# Finished rack project



## exhausted (Feb 10, 2006)

I've been working on this for a couple of months and I think it's finally finished. I've had everything rack mounted for quite a while but I decided this year to split it into two cases and do the upgrades I wanted and do the proper wiring job it needed.

The whole rack. The POD HD got booted by the Axe-FX and will become a vocal channel. The top case has the Axe-FX, power amp, and pedals in the effect loop of the Axe-FX. The bottom case is full of pedals in front of the Axe-FX.










One drawer of pedals









Second drawer of pedals









Drawer of stereo pedals in the loop









MIDI controller, a couple fuzz factories, giggity, and tuner. The expression pedals are for wah, whammy and volume.










It's completely ridiculous but oh so much fun.


----------



## hollowbody (Jan 15, 2008)

Holy crap. That's an amazing rig! That must be awesome to play with!


----------



## Guest (Apr 27, 2015)

That. Is. Amazing. Wow! I'm totally smitten with those RJM midi controllers but they're out of my price range. Some day!


----------



## sulphur (Jun 2, 2011)

Nice!

That's an impressive rig!


----------



## exhausted (Feb 10, 2006)

iaresee said:


> That. Is. Amazing. Wow! I'm totally smitten with those RJM midi controllers but they're out of my price range. Some day!


It's been great and just gets better with each update. I got mine from the first batch a couple years ago. I was looking at the liquid foot at the time but it appears the only person that can get those is Matthew Bellamy. It may be better now but at the time it was complete vapourware. I'm glad I went with the RJM. The support as the firmware developed has been amazing.


----------



## Guest (Apr 27, 2015)

exhausted said:


> It's been great and just gets better with each update. I got mine from the first batch a couple years ago. I was looking at the liquid foot at the time but it appears the only person that can get those is Matthew Bellamy. It may be better now but at the time it was complete vapourware. I'm glad I went with the RJM. The support as the firmware developed has been amazing.
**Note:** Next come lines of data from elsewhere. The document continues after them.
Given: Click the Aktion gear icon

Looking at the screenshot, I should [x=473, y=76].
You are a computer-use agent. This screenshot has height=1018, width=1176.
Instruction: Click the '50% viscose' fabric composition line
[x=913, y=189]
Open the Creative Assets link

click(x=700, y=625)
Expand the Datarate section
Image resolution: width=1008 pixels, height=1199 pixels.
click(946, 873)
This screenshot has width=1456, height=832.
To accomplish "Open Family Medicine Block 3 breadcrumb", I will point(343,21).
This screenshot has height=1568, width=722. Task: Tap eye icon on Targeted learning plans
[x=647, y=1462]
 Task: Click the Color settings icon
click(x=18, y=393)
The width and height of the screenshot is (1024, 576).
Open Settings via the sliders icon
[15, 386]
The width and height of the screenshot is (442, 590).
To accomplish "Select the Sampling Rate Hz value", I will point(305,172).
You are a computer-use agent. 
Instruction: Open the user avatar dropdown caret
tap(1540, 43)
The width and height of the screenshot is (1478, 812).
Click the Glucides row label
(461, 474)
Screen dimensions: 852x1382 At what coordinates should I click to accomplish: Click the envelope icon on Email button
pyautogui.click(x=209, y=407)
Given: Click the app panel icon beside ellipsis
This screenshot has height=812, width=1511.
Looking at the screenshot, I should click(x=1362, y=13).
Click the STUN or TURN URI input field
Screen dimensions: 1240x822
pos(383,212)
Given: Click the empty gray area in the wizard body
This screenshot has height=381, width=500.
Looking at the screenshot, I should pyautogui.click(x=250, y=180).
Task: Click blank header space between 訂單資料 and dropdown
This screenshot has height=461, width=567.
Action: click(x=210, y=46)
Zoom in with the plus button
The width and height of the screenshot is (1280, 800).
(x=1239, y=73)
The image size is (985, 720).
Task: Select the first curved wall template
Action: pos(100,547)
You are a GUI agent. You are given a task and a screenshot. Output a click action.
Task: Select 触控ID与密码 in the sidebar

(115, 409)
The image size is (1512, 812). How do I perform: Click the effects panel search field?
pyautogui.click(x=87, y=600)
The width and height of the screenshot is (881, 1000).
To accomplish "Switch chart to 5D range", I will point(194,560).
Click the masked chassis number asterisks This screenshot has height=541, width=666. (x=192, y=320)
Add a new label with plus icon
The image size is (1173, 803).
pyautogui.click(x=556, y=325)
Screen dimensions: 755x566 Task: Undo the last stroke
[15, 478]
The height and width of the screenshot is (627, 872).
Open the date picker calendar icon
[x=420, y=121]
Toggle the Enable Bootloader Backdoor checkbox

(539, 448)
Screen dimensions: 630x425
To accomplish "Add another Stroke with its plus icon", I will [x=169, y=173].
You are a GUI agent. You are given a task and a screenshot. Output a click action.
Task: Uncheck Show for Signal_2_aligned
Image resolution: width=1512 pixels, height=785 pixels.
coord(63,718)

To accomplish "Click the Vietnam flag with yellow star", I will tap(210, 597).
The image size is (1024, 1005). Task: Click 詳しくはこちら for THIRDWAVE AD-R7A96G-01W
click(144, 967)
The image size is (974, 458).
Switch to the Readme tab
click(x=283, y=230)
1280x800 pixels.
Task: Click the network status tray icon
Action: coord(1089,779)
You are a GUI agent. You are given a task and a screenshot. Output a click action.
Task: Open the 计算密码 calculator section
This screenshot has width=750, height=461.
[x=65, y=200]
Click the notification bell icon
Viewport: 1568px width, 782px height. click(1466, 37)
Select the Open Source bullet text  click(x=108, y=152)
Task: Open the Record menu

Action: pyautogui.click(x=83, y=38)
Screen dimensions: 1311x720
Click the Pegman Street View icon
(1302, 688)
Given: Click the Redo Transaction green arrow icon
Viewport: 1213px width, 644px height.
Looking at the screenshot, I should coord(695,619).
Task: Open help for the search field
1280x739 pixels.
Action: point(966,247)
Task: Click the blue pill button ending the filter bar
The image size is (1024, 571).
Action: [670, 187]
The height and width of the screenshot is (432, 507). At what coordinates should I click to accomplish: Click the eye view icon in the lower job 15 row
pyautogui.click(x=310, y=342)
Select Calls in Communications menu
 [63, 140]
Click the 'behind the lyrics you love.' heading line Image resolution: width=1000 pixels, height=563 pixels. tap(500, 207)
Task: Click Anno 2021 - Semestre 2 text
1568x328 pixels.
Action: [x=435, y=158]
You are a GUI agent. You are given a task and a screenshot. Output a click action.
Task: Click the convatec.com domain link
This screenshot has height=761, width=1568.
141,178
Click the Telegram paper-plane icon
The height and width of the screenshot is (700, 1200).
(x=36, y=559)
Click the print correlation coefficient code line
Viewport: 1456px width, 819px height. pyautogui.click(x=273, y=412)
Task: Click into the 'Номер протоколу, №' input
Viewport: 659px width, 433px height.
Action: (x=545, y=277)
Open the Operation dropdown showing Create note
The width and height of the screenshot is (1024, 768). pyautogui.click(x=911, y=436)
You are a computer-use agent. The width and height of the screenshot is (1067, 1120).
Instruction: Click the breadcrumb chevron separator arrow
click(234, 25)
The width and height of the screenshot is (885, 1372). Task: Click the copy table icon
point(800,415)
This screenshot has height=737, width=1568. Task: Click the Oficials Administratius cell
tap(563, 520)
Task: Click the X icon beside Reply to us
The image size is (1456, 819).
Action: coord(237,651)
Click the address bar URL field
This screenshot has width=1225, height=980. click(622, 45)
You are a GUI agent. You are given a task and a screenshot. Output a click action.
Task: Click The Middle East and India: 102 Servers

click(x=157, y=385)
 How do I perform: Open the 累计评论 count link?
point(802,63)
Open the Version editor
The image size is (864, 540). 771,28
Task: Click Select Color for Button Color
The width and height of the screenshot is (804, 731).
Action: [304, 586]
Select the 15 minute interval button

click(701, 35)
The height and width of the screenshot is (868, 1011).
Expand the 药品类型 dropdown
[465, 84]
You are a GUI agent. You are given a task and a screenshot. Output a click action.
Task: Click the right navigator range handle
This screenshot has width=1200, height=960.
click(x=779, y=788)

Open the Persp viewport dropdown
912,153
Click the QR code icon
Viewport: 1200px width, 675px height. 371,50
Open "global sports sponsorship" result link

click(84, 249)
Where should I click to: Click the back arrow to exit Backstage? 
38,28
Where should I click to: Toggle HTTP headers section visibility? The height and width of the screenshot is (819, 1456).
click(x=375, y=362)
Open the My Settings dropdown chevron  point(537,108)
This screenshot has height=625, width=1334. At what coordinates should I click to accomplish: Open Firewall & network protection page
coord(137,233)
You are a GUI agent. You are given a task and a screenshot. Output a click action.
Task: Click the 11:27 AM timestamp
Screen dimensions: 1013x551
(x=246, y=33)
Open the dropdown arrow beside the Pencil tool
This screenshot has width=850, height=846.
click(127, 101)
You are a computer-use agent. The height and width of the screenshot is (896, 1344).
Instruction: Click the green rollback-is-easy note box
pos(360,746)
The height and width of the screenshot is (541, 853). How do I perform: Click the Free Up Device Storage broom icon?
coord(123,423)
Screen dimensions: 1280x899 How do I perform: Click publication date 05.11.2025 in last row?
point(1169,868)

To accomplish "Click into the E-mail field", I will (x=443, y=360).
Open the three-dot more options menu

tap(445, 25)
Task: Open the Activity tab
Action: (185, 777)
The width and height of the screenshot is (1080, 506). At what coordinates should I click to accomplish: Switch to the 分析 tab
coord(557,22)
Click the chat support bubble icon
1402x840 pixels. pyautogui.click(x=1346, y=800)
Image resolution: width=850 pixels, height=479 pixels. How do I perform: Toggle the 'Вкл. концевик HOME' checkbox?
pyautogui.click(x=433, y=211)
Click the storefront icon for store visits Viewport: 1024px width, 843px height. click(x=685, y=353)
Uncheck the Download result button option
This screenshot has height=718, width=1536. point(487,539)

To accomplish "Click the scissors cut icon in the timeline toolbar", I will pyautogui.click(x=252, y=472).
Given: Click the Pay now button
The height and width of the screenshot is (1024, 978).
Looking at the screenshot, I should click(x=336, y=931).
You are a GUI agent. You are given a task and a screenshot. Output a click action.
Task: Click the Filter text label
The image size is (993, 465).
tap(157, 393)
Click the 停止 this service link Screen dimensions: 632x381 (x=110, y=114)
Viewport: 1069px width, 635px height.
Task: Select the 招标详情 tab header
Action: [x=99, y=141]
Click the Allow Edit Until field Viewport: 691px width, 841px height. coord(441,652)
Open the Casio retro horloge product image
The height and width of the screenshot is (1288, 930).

I see a fair number of Fractal artist's live rigs these days and it's maybe 50% RJM now. They're SO great for touring acts, with the big screens, and techs I talk to swear they're way more durable than you'd think from looking at them.


----------



## hollowbody (Jan 15, 2008)

Are you also running a bass through this rig, or just using the bass effects on guitar? I noticed you have a the Bass Big Muff and a Bass Compressor as well.


----------



## exhausted (Feb 10, 2006)

Electric guitar, bass guitar, acoustic guitar. Everything, at least for direct recording, will go through this. The bass-centric pedals just happen to sound great on guitar too.


----------



## keto (May 23, 2006)

The part of my brain that processes music gear info melted when I looked at your rig. I'm no luddite, I love having a huge pedal board and run 2 heads thru a switcher plus 1 sometimes 2 fx loops, so I'm used to a lot of cabling and switches, but still.


----------



## 335Bob (Feb 26, 2006)

Excellent rig. It looks very well-thought out and put together with extra attention to detail. 
My hat's off to you.


----------



## Guest (Apr 27, 2015)

keto said:


> The part of my brain that processes music gear info melted when I looked at your rig. I'm no luddite, I love having a huge pedal board and run 2 heads thru a switcher plus 1 sometimes 2 fx loops, so I'm used to a lot of cabling and switches, but still.


It's pretty linear: guitar -> GCX #1 -> through some pedals -> GCX #2 -> through some pedals -> input of the Axe-Fx II. And then loop of out of Axe-Fx II -> (guessing the order here) H9 -> TimeLine -> BigSky -> loop in of the Axe-Fx II. And then AFII output -> SLA1 -> speakers.

That lets him use just one rack for portability by not bringing along the pedals running out in front of the AFII if he wants. Pretty snazzy way to split it up.

The Eventide and bigger Strymon's work well in the AFII loop because they can be bypassed and engaged via MIDI commands from the RJM midi controller. Plus: you can put the AFII loop any place in the AFII's grid.

The only thing that makes me a little crazy here is thinking of all the possibilities for combining all the pieces to make beautiful noise!


----------



## exhausted (Feb 10, 2006)

That's pretty much it. The loop order is Timeline/H9/Bigsky since the H9 does both delays and verbs for me and yeah, I just do all the engage/bypass and preset selection over MIDI. Running a single delay from the timeline into stereo delay on the H9 is barrels of fun.

There are a few little tricks;
- I put a switch into one of the expression pedals so it acts like a wah. It's programmed to turn the M5's loop on and send it a PC message to change to the wah preset. I think it sounds pretty good. Experimenting with the Mobius to do the same thing.
- I'm using the Mobius in pre/post mode so it takes two GCX loops, one in front of the distortions for vibes/phasers etc. and one after for chorus/rotaries/filters/trems etc.
- I'm experimenting with seek-wah/trem and similar type effects by sending MIDI sequences from Logic through the GT to the Whammy and Mobius.
- The whole thing syncs tempo via MIDI clock with Logic.

And the split of the rack is bang on. I wouldn't take the pedals out with me. I'll use the pedal models in the Axe-FX in that case and just take the one rack. The beauty of the RJM is I can just load an entirely different configuration into it to take advantage of all the bi-directional synergy with the Axe-FX.

About the only thing I can't do right now is a really nice POG type effect.


----------